If the purpose of pagination is data export, it's recommended to use PolarDB-X's open-source **Batch Tool**, which has more extensive export optimizations built for PolarDB-X:

- [Batch Tool Documentation](https://help.aliyun.com/zh/polardb/polardb-for-xscale/use-batch-tool-to-export-and-import-data)

## Method Comparison

| Method | Performance | Applicable Scenarios | Notes |
|------|------|---------|---------|
| `LIMIT M, N` | O(M+N), poor deep pagination | Shallow pagination, small data, low concurrency | Even higher cost in distributed systems |
| Keyset pagination (id) | O(N), constant | AUTO mode tables, traverse in write order | Requires globally ordered id |
| Keyset pagination (sort_col, id) | O(N), constant | Sort columns with possible duplicates | Requires (sort_col, id) composite index |
| Per-shard traversal | O(N), constant | Many shards, relaxed ordering requirements | Requires SHOW TOPOLOGY + HINT |
| Batch Tool | Internally optimized | Data export | Dedicated tool with richer features |

## FAQ

**Q: Why not use LIMIT M, N + OFFSET?**

The cost of `LIMIT M, N` is O(M+N), and deep pagination performance degrades severely with large datasets. Keyset pagination cost is always O(N), regardless of the page number.
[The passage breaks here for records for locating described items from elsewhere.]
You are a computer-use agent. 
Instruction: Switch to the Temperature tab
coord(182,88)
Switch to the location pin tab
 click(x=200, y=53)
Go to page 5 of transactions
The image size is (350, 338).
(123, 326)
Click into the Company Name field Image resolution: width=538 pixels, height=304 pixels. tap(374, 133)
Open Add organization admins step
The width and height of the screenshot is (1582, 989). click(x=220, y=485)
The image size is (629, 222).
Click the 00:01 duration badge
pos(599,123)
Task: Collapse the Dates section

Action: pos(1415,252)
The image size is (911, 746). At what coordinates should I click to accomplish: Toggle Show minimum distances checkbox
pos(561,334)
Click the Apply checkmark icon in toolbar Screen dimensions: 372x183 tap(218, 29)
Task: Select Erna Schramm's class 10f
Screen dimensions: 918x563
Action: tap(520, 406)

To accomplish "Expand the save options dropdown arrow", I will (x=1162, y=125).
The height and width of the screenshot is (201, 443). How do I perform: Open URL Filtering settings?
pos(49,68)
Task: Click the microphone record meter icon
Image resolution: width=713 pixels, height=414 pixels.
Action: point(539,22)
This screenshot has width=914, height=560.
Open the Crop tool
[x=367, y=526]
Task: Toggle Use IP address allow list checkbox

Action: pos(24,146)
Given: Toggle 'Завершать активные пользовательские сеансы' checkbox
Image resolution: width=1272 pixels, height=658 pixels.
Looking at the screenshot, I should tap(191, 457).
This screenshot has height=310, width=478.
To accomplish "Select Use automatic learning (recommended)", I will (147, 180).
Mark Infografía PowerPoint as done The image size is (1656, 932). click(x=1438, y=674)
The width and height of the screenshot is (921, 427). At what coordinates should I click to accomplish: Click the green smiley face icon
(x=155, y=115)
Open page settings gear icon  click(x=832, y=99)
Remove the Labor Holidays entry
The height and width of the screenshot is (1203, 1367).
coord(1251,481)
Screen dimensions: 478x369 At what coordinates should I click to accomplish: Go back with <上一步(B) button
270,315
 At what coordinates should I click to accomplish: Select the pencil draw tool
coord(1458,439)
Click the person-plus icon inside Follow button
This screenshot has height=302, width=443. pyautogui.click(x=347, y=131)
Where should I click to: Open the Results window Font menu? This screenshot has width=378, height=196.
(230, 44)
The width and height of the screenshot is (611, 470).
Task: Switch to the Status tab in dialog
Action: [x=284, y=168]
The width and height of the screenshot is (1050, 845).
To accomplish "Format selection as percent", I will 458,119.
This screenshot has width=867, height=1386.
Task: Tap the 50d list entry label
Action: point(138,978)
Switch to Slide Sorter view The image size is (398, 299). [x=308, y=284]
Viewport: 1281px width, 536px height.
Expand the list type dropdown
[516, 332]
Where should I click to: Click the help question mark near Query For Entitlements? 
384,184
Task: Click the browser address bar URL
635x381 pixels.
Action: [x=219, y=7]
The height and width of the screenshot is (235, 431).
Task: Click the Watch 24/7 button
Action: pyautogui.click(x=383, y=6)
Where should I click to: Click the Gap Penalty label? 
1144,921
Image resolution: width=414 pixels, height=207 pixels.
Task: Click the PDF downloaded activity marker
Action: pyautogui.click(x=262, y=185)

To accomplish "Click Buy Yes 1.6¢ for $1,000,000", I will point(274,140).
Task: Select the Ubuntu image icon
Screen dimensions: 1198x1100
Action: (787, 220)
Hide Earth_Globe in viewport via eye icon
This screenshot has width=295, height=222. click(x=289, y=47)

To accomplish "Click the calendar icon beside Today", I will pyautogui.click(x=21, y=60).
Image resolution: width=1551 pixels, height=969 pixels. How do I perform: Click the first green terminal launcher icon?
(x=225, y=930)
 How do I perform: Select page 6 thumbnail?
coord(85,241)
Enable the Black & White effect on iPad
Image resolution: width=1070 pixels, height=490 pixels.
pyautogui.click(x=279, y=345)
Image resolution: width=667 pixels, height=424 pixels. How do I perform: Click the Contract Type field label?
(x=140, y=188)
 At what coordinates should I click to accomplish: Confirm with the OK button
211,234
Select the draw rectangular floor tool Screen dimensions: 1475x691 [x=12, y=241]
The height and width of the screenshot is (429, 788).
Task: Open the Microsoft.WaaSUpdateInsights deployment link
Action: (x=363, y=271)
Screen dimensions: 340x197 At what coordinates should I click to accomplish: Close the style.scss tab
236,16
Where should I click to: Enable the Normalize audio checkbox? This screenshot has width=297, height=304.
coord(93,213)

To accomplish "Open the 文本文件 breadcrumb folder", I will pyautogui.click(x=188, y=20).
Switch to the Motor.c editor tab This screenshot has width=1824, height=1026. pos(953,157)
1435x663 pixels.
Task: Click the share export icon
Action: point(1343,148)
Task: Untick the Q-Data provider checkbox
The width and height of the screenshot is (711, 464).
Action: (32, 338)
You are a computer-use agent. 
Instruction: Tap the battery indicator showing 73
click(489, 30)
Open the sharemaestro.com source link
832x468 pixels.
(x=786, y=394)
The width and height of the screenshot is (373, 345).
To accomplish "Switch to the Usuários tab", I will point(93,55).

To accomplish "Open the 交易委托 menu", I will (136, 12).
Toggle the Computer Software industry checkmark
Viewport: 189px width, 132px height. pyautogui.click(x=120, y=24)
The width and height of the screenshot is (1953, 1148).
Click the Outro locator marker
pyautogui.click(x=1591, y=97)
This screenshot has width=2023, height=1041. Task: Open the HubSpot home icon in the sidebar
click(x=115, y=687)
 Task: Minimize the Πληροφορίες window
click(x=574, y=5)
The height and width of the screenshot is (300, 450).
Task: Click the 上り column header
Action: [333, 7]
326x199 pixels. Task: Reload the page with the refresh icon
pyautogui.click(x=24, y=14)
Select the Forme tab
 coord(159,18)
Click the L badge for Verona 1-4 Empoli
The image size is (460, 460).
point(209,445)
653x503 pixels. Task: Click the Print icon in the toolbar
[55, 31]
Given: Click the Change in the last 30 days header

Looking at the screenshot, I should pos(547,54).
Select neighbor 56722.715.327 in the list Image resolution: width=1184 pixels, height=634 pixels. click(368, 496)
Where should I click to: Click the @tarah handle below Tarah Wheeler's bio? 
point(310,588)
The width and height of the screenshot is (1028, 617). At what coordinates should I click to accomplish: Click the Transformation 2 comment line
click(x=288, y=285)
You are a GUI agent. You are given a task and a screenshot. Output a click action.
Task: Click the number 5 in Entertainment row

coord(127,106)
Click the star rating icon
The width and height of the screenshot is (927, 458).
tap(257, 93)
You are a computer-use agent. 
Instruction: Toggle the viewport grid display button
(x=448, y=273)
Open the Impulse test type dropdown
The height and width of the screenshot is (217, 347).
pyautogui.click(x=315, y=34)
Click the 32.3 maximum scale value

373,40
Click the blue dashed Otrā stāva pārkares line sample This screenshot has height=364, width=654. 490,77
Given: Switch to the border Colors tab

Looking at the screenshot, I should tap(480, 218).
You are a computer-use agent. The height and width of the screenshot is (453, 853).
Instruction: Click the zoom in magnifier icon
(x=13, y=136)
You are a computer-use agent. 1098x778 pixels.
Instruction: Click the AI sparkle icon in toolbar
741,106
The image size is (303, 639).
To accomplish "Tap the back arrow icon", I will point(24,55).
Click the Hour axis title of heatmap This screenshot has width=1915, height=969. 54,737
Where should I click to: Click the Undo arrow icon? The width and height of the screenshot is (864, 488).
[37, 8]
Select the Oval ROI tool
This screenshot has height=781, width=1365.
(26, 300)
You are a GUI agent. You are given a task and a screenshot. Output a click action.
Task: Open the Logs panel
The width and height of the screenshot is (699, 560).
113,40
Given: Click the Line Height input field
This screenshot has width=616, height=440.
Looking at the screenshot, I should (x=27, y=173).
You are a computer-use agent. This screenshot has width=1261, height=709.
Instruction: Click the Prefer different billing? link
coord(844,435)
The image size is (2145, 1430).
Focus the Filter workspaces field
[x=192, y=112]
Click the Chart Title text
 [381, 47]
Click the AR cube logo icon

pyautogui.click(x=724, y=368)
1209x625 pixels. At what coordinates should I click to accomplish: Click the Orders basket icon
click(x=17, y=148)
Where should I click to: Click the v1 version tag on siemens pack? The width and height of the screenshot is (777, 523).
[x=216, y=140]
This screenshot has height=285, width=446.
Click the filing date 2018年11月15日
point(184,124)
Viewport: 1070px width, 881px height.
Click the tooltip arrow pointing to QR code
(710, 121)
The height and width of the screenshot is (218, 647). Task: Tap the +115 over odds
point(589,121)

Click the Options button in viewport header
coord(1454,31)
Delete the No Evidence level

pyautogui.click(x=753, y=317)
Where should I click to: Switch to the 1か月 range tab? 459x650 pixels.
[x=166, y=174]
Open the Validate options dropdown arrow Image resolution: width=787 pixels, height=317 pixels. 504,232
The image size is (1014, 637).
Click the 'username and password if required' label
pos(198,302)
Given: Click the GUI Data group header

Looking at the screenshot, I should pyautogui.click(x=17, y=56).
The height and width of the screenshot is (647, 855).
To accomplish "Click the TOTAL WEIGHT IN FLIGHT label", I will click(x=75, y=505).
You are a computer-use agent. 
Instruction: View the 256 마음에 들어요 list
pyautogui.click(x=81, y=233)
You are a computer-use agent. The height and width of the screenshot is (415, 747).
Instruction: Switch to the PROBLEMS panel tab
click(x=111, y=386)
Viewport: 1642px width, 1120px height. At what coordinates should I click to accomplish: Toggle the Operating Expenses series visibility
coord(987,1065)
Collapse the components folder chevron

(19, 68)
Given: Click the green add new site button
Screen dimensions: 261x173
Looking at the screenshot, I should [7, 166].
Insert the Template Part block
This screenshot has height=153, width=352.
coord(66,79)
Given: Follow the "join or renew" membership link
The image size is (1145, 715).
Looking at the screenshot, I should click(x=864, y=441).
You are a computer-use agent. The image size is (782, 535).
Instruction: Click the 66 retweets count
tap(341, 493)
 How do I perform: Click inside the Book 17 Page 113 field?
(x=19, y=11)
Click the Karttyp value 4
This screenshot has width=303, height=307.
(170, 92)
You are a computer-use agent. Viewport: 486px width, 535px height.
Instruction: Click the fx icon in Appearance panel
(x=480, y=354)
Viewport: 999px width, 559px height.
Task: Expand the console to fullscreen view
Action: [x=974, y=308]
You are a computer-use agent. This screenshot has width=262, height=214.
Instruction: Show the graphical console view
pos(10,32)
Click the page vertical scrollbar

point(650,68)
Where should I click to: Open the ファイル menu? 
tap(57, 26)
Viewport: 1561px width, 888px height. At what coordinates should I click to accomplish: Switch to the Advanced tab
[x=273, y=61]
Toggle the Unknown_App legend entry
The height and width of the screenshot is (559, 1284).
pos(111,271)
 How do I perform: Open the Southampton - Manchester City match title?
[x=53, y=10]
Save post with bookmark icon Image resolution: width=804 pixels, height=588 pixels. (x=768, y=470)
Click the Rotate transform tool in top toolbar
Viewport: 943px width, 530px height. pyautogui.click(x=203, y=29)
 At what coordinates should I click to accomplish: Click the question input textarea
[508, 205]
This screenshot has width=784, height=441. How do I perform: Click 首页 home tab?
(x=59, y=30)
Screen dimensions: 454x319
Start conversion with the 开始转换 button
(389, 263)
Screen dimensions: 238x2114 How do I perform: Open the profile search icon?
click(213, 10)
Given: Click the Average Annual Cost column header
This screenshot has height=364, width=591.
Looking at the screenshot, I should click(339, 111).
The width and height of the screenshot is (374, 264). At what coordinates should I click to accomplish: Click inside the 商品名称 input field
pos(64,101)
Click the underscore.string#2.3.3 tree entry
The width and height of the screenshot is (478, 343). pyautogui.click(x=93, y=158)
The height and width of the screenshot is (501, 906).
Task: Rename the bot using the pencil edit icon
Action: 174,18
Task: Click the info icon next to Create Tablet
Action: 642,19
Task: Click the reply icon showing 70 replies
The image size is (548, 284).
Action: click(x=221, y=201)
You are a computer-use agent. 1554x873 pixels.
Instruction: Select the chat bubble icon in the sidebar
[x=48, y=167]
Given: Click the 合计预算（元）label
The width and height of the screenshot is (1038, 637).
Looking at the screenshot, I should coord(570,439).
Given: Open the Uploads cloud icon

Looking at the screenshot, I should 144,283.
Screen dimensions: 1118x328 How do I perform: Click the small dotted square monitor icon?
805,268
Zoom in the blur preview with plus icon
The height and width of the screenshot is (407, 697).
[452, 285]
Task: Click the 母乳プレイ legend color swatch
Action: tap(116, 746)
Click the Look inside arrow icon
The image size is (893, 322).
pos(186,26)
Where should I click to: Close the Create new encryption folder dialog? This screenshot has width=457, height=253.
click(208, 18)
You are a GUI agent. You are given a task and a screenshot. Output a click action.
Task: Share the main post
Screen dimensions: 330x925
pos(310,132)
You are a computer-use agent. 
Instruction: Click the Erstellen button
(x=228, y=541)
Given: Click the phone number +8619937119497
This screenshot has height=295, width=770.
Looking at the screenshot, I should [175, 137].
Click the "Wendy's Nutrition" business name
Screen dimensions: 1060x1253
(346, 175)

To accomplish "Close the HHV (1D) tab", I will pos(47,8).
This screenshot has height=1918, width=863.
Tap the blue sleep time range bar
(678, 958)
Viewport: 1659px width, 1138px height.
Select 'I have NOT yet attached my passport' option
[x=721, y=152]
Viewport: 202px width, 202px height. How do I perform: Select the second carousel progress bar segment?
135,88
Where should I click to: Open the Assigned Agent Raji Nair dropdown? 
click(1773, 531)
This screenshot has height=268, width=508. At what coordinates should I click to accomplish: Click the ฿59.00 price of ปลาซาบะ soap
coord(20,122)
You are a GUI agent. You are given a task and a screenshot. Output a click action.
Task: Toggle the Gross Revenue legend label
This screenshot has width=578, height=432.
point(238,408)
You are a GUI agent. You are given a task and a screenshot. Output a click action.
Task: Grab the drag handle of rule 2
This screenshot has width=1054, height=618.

**Q: Can tuple comparison `(gmt_create, id) > (?, ?)` use indexes?**

Yes. In PolarDB-X, if there's a `(gmt_create, id)` composite index, tuple comparison can leverage the index for range scans.

**Q: Can I skip ORDER BY when sorting?**

No. In both standalone and distributed databases, the return order is undefined without `ORDER BY`. In distributed databases, the order of data returned from different shards is random — you must explicitly specify `ORDER BY`.

**Q: Why should autocommit be set to true?**

Pagination traversal is a long-running process. If pagination queries run within a transaction, it creates a long transaction that consumes database resources and may cause issues. Keeping `autocommit=true` ensures each query is independent.